Collected data entries:

^^^^

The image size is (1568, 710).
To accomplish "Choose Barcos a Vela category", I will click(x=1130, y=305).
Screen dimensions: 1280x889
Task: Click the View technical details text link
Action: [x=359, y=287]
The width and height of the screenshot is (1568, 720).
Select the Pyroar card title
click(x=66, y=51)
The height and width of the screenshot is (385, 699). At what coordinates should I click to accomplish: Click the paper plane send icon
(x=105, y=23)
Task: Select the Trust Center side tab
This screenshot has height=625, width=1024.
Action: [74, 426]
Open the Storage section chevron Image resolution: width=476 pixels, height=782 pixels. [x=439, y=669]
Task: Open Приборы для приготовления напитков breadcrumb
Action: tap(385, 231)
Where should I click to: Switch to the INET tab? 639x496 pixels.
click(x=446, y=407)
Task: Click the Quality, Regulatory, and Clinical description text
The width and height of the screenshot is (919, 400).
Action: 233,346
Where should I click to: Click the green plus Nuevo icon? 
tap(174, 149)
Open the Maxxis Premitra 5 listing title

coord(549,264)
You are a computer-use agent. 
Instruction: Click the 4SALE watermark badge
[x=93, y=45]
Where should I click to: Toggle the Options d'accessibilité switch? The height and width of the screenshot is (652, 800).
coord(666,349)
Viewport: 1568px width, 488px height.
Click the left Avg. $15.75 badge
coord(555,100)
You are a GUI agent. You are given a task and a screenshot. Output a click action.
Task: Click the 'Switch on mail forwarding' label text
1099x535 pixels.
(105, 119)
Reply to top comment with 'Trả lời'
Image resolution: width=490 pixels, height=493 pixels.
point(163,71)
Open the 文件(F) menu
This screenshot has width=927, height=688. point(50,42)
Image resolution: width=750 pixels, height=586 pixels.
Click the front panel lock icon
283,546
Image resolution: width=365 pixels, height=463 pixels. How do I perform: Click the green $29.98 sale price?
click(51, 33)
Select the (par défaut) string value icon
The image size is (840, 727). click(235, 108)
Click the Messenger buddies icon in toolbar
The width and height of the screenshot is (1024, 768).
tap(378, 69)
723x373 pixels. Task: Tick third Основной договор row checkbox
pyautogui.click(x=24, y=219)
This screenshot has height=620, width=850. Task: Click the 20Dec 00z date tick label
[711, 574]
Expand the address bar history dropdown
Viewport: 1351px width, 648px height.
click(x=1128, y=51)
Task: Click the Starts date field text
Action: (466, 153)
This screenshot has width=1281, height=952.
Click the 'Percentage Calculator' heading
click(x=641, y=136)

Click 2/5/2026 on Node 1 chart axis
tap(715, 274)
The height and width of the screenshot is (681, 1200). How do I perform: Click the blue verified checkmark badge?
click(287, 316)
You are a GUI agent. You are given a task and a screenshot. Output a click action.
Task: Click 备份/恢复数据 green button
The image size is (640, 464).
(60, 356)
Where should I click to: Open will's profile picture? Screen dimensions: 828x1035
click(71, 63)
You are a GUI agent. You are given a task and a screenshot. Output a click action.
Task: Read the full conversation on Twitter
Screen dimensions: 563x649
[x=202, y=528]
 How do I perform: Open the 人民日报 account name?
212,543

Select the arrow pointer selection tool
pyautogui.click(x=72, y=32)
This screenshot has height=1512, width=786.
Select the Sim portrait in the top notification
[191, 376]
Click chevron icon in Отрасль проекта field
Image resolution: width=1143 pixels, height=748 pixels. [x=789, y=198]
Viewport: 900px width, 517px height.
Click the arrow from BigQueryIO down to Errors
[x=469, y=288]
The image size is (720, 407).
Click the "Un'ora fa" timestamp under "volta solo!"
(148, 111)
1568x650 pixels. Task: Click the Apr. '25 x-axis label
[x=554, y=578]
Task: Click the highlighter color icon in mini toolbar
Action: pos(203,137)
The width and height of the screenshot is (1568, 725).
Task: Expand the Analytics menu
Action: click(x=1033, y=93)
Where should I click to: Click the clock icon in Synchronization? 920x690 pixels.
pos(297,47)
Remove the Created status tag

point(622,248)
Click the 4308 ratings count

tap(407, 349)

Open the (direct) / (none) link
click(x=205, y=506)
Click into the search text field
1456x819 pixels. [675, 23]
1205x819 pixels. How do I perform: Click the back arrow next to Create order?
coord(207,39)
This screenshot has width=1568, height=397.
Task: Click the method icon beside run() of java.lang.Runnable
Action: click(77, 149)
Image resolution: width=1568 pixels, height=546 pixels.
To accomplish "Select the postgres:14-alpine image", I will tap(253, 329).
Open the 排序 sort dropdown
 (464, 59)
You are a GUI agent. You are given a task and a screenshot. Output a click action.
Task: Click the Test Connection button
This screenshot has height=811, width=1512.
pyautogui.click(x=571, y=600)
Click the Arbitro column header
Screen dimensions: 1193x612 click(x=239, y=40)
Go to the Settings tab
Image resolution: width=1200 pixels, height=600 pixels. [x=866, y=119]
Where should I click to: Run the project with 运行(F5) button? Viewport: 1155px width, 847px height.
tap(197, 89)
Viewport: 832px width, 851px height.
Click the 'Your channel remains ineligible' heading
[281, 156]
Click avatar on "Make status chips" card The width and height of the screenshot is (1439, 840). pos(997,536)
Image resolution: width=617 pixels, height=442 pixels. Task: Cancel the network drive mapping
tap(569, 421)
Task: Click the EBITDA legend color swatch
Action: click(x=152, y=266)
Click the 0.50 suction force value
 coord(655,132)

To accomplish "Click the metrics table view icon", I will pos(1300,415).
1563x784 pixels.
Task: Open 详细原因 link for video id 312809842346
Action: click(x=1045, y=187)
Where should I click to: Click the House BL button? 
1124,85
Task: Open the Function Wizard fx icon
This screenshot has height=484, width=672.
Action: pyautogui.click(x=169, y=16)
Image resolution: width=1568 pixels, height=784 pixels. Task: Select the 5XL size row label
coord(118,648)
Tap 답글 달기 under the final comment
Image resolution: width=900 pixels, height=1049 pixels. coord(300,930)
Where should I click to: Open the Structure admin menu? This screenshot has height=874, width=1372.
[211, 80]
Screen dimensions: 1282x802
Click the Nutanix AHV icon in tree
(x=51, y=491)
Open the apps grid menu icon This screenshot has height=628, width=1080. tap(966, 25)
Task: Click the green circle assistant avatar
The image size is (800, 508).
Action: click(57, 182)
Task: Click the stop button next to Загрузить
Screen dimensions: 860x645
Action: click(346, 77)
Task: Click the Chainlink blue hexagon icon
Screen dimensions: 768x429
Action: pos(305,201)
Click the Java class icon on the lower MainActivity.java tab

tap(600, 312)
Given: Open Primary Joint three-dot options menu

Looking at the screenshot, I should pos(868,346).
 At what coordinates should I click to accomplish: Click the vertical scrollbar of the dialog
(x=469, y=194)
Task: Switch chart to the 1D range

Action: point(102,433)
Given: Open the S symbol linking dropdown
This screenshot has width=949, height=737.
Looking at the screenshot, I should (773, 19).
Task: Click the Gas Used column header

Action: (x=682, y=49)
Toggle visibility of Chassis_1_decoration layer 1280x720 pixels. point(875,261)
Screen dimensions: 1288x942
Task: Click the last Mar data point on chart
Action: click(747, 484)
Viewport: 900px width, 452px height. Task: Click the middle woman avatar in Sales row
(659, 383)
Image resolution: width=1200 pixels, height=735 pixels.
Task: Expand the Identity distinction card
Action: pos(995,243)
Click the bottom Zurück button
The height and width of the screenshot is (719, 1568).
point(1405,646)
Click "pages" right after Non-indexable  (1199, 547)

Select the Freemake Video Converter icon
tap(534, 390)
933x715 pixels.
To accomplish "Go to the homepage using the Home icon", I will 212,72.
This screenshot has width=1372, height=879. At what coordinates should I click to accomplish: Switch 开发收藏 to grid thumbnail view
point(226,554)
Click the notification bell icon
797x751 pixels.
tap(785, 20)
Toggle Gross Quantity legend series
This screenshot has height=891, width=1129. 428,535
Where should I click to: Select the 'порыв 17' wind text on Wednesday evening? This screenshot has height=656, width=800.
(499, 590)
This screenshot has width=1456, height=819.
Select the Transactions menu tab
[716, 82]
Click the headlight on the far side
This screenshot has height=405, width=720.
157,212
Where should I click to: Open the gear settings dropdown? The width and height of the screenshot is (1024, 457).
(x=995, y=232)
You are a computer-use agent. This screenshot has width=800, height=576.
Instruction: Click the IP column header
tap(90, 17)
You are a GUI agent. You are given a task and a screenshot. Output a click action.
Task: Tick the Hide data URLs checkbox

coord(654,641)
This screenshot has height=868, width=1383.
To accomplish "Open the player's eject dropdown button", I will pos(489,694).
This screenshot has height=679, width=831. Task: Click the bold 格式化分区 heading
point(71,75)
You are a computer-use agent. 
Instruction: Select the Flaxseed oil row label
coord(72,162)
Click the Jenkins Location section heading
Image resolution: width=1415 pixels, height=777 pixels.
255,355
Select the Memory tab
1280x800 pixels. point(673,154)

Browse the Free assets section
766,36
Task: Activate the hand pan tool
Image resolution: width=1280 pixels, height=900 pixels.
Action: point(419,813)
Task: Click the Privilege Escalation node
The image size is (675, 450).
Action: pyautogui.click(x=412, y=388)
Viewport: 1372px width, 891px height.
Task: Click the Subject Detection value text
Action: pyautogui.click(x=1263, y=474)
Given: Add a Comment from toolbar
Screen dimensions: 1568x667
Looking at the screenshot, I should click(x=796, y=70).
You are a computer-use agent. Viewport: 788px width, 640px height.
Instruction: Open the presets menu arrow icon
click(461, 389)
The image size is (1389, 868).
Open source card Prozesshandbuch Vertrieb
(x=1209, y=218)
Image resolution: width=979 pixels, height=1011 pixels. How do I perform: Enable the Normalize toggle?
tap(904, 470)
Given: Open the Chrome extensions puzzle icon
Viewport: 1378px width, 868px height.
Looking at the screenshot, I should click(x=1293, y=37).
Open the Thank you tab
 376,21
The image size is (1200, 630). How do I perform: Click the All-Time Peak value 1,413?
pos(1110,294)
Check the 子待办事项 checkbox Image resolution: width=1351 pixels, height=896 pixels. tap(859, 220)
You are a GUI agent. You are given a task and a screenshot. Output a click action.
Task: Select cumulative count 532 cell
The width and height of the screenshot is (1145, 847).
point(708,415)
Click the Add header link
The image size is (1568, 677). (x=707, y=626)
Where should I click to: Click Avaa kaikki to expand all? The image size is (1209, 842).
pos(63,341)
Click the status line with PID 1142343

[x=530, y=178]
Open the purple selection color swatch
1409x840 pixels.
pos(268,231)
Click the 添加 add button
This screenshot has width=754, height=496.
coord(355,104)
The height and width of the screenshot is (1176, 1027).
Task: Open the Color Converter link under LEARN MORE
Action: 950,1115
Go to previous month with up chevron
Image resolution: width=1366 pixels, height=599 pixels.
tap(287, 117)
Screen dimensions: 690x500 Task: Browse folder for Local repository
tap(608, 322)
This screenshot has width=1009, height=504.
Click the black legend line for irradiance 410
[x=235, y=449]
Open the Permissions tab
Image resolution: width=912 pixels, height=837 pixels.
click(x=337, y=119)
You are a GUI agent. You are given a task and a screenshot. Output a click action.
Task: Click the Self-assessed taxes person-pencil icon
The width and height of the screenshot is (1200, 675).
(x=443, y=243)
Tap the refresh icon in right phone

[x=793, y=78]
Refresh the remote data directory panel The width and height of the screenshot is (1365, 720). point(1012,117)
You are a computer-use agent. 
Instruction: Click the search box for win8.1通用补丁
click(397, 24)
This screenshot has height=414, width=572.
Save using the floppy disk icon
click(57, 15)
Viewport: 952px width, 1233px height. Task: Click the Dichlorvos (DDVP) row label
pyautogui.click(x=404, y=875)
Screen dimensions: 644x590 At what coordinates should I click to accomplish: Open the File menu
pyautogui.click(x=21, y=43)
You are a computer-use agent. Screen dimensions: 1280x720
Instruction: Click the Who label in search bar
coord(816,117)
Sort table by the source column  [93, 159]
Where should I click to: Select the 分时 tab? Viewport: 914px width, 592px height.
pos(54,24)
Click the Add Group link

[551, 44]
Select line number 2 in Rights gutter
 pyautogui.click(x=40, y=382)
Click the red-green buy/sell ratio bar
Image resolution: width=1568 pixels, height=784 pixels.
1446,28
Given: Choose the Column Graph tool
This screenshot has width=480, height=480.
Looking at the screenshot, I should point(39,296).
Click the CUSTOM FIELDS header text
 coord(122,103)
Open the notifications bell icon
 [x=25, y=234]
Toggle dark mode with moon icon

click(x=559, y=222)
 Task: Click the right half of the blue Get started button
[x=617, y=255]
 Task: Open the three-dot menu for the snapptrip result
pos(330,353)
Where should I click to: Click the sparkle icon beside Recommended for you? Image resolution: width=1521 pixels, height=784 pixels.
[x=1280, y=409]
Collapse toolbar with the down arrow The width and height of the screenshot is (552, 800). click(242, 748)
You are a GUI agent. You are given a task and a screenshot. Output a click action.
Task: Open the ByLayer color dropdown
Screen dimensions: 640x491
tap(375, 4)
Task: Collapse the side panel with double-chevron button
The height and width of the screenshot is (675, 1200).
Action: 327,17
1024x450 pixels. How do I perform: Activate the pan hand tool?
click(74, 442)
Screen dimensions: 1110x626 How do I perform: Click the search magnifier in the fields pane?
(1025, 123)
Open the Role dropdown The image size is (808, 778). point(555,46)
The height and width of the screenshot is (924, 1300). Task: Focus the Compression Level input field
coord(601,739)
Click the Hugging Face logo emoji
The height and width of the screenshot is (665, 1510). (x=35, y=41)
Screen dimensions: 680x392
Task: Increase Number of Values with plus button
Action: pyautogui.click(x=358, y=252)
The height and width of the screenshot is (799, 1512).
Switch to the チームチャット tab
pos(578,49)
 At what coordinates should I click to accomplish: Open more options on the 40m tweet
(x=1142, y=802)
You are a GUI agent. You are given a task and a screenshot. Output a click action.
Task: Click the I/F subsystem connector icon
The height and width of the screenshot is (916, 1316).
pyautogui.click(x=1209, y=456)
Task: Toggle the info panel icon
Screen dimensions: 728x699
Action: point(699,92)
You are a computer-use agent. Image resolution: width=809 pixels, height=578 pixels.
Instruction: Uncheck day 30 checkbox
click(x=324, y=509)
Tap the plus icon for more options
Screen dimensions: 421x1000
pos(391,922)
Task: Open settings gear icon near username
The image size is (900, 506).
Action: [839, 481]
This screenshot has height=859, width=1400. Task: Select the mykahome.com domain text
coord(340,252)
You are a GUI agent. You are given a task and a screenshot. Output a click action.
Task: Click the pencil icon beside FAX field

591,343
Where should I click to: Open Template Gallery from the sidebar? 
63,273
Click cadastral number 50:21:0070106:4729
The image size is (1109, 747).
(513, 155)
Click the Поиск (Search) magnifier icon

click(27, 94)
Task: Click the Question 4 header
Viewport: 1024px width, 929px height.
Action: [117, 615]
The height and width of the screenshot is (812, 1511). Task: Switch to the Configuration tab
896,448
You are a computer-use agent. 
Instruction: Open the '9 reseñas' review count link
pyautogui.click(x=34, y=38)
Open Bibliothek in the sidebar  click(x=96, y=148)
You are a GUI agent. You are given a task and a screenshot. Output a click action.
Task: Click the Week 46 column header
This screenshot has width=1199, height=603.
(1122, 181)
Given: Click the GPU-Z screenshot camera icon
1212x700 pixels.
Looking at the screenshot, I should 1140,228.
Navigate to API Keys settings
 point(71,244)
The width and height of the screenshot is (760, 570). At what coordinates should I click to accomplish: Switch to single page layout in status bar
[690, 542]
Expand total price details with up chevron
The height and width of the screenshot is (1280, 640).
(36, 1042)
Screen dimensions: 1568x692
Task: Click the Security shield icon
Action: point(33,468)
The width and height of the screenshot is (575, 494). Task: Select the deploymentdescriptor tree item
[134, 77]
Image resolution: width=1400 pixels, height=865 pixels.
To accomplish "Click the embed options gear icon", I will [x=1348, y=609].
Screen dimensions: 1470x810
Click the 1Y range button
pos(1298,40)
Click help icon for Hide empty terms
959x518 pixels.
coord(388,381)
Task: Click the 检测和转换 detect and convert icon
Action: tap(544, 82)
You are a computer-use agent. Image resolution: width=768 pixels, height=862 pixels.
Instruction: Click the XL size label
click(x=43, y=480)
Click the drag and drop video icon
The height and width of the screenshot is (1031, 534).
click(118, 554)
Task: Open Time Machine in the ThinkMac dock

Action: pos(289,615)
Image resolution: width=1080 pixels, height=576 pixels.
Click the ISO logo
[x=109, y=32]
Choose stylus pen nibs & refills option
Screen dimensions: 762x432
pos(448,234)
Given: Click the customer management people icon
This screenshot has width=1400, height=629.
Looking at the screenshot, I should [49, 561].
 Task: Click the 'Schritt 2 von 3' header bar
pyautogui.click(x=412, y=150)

^^^^

[Work instructions]
The expected answer is an exact copy of the lines above, beginning at the line with "Click the headlight on the far side" and ending at the line with "This screenshot has height=868, width=1383.", with both ends in.

[Exercise result]
Click the headlight on the far side
This screenshot has height=405, width=720.
157,212
Where should I click to: Open the gear settings dropdown? The width and height of the screenshot is (1024, 457).
(x=995, y=232)
You are a computer-use agent. This screenshot has width=800, height=576.
Instruction: Click the IP column header
tap(90, 17)
You are a GUI agent. You are given a task and a screenshot. Output a click action.
Task: Tick the Hide data URLs checkbox

coord(654,641)
This screenshot has height=868, width=1383.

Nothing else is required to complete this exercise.